PART I: A Simple Example

Rather than get distracted by a “real” webpage that has lots of code and other features that aren’t important to us, we’re going to use a dummy page so that we can highlight the technique. Then we’ll look at some actual webpages for various archives to show how to apply the general technique explained here.

In the first case, we have a very basic webpage with a list of PDFs that we want to download. There are 10, but there could be 10,000.

As a flexible scripting language, Python is very useful here. Particularly if we employ the help of two modules. See an introduction to modules and how to install them, see python modules.

Please be sure you have installed these successfully before continuing!

Let’s put them to use in a simple way to just make sure we can get everything working.

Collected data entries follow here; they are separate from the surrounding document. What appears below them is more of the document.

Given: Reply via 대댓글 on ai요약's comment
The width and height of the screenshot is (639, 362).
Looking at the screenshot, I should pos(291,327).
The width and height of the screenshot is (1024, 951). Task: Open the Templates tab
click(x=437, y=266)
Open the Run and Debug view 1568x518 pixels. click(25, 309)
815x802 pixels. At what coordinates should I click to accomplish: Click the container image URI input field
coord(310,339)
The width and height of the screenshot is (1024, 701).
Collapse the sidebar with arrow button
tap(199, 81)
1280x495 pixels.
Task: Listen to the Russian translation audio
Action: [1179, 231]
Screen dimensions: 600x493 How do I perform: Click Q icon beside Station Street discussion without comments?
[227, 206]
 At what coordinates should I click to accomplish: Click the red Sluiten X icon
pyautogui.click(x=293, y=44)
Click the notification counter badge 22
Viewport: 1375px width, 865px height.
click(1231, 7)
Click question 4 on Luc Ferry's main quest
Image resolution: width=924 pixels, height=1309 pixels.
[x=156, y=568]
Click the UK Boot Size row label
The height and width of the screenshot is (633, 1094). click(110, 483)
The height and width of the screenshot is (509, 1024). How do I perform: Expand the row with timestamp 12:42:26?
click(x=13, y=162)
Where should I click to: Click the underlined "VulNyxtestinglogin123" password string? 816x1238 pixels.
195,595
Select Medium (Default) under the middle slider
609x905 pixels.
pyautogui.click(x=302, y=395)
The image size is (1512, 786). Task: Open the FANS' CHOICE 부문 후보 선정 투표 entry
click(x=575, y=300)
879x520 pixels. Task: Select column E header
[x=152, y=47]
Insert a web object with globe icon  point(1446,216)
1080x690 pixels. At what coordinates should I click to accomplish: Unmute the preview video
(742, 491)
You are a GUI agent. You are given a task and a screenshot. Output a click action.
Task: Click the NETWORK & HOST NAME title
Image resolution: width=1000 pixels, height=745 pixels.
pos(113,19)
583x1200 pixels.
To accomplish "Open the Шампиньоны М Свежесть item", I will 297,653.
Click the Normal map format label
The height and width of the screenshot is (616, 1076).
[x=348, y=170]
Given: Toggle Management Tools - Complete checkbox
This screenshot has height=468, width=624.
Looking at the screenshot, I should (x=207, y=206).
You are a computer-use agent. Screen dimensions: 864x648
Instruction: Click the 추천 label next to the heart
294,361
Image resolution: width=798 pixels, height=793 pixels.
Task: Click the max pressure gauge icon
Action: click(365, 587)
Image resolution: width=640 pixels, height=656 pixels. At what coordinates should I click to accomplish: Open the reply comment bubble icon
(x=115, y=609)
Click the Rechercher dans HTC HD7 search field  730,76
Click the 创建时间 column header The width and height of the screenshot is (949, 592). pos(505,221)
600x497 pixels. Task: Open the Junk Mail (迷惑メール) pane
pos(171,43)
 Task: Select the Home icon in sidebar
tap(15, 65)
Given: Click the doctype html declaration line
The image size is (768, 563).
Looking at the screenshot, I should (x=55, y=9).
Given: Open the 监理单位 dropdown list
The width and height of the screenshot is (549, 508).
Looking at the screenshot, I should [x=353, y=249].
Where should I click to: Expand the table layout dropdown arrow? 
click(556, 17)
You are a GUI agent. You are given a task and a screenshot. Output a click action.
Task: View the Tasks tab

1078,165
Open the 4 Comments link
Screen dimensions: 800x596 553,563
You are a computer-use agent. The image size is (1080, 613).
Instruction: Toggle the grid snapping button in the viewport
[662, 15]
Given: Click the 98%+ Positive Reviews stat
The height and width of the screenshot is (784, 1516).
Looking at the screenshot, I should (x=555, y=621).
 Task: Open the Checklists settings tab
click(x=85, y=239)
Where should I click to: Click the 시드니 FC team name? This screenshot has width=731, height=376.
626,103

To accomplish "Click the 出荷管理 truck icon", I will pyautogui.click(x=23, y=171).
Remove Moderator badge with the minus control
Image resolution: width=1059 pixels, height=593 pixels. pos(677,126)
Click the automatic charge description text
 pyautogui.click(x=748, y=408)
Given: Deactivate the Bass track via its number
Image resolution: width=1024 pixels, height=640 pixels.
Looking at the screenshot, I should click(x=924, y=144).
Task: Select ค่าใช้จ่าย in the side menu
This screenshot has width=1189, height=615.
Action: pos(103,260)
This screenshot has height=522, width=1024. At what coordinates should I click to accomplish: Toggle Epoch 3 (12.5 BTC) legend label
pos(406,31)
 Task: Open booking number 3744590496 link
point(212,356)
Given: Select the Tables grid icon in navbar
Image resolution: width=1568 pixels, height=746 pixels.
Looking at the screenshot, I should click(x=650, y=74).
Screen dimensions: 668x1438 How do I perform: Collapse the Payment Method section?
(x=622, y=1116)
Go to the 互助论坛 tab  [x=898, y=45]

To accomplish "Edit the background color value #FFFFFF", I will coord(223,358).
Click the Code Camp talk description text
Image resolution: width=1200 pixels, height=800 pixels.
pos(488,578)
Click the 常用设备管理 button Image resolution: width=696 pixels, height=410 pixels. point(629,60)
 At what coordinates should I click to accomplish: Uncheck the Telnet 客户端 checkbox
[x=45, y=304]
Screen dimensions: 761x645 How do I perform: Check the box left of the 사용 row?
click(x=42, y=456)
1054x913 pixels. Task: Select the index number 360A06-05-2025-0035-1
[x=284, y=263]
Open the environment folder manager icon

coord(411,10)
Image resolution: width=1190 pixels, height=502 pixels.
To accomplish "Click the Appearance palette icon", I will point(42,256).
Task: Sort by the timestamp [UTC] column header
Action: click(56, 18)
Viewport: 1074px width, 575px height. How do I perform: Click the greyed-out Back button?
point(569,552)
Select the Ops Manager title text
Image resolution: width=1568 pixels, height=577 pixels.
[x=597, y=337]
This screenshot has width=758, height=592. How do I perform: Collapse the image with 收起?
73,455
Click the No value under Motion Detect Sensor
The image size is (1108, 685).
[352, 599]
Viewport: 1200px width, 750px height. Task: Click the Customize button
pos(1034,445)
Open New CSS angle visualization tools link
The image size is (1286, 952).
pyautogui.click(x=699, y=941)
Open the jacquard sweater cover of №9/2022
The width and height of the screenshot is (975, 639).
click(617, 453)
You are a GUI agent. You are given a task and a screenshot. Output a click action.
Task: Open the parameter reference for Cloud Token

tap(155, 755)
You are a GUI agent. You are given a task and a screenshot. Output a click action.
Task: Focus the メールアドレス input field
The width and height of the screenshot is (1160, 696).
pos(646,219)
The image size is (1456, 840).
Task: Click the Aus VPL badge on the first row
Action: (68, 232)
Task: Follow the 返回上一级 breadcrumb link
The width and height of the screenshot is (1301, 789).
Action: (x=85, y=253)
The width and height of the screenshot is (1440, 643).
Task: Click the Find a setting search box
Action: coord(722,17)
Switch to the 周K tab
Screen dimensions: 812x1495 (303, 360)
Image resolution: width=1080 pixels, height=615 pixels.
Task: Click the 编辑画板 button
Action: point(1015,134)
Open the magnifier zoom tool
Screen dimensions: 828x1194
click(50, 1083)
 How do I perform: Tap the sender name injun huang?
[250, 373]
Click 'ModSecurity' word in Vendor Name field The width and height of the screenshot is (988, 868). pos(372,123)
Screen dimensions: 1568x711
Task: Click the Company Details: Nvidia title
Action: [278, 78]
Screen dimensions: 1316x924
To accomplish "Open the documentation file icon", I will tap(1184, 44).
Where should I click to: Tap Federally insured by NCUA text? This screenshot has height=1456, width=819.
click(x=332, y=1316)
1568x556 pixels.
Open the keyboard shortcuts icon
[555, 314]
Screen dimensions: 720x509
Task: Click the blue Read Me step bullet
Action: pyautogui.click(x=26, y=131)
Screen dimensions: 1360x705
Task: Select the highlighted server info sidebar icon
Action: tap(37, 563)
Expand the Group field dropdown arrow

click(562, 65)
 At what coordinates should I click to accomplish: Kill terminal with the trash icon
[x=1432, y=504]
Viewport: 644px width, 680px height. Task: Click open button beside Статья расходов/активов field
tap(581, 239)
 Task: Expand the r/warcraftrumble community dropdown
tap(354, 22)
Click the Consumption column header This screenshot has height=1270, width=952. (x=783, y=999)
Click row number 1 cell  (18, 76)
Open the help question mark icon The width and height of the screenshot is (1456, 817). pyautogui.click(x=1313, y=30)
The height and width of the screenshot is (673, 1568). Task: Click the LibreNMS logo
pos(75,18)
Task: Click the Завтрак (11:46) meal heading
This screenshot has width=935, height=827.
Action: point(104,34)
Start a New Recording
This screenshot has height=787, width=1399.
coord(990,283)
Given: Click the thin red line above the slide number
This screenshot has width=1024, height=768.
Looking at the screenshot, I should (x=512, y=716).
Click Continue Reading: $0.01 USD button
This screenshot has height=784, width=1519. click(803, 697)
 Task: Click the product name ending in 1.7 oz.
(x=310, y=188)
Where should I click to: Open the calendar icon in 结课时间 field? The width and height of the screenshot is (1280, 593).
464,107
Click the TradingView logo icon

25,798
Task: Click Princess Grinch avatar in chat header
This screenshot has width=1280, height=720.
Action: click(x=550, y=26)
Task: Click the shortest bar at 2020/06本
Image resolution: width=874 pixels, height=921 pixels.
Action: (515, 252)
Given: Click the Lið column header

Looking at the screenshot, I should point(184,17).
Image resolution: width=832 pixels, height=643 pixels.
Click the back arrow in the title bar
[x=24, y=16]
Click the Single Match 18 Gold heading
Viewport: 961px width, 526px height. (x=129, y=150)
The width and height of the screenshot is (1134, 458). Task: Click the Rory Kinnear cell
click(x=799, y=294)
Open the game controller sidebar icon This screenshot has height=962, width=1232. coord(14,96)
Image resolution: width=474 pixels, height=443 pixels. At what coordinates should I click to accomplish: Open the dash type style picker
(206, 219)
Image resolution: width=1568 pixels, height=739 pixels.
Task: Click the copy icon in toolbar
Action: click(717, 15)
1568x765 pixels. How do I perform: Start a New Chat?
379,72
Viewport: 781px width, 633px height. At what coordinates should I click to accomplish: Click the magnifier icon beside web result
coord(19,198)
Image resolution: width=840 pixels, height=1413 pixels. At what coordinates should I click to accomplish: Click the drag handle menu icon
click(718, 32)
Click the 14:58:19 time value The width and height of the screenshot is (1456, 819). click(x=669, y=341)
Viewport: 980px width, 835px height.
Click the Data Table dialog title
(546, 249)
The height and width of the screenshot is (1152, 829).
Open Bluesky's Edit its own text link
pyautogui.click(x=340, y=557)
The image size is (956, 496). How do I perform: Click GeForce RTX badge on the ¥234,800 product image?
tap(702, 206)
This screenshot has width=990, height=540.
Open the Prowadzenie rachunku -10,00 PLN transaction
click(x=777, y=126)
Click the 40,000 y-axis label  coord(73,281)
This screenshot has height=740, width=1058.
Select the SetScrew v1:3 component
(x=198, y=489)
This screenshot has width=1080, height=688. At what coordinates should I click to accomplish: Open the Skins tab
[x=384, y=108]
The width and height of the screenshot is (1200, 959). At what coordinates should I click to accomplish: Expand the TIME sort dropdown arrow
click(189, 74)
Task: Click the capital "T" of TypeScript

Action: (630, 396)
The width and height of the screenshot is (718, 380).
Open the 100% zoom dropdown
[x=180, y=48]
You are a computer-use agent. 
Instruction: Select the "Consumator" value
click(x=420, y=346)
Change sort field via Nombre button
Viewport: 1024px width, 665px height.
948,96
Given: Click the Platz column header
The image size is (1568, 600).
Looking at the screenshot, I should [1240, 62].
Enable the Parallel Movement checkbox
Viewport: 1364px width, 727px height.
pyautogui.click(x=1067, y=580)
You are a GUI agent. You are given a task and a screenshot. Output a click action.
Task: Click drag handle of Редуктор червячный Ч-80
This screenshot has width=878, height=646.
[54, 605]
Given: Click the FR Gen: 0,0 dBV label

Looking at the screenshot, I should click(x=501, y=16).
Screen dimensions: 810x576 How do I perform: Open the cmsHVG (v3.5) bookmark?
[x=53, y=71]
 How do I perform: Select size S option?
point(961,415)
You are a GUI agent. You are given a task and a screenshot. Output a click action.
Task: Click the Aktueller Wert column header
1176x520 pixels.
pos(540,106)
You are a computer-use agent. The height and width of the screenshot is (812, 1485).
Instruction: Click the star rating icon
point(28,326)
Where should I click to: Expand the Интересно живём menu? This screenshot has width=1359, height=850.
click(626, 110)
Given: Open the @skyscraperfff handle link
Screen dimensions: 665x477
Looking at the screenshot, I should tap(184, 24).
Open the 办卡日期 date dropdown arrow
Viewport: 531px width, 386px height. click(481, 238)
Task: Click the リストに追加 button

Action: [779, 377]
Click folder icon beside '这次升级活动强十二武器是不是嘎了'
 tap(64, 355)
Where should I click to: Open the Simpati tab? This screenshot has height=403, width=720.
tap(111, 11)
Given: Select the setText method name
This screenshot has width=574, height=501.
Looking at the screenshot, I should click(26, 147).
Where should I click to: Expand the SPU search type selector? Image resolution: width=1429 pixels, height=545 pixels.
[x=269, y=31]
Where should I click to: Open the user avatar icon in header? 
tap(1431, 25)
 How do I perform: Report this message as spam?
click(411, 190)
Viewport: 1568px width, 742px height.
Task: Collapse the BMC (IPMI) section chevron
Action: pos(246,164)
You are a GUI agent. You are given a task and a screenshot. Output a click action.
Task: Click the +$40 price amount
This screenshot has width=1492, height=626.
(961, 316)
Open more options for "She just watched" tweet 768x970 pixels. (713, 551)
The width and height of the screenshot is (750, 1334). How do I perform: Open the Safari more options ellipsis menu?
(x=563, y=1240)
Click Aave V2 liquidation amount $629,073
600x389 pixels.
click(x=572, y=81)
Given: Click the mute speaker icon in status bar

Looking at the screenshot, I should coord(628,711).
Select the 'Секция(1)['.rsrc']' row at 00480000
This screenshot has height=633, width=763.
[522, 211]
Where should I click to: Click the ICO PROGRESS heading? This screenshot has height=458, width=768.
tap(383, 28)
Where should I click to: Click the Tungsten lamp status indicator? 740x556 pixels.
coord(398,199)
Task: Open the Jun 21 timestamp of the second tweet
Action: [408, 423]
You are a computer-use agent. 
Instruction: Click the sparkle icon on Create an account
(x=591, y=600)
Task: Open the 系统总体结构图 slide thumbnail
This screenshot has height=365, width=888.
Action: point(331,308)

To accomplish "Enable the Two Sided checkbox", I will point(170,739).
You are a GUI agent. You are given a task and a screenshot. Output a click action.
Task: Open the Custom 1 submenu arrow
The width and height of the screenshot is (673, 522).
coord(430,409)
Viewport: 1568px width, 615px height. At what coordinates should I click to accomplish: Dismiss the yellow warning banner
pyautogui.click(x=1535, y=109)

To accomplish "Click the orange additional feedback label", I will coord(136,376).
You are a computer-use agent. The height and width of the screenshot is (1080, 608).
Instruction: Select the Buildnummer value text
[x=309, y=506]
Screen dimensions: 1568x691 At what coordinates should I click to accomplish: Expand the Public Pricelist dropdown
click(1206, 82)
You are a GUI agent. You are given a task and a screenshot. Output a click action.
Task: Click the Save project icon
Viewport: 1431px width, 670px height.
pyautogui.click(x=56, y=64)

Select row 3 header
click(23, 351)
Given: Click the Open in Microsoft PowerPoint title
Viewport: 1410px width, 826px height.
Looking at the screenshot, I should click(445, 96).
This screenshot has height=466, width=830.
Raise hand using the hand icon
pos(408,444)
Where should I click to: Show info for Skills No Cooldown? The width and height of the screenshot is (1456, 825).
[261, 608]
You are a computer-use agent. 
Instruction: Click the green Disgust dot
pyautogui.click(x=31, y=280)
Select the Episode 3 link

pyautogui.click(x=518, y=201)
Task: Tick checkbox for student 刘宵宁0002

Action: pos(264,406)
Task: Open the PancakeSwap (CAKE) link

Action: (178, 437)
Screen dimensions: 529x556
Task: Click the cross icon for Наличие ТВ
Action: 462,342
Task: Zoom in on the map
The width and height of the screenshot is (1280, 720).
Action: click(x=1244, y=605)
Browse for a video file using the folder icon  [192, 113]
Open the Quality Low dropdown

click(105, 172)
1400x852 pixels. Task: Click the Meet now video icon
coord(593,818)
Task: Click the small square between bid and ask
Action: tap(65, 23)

from bs4 import BeautifulSoup
import requests

# store our URL in a variable
url = 'http://fredgibbs.net/extras/web-scraping-python/simplescrape1.html'

# use the requests module to get the code of the webpage
# we will store the code in a variable called 'r'
# the get method returns a requests object
r  = requests.get(url)

# we can use the text method of the requests object to get the plain HTML
data = r.text

# convert our object to a beautiful soup object for earlier processing
soup = BeautifulSoup(data)

# output to the terminal to see what we grab.
# it should be all of the source code.
print "our soup:"
print soup

print "about to print all links:"

# grab all of the a tags and print them
for link in soup.findAll("a"):
	print link

This will generate output like:

screenshot1

Here we have printed out the entire object. In reality, we usually just want part of what’s contained in the <a> tag, like the hyperlink text, or perhaps the href attribute in the anchor tag, which tells us how to access the PDF online. To do this, let’s change out loop code (note the change of variable name to help us be more precise with our labeling) to be

for a_tag in soup.findAll("a"):
	# to get a particular attribute of a tag, the BeautifulSoup documentation tells us to use this format:
	href = a_tag.get('href')
	print href

screenshot1

Once we collect the hrefs, then we can add a bit more code to grab from the web all the PDFs.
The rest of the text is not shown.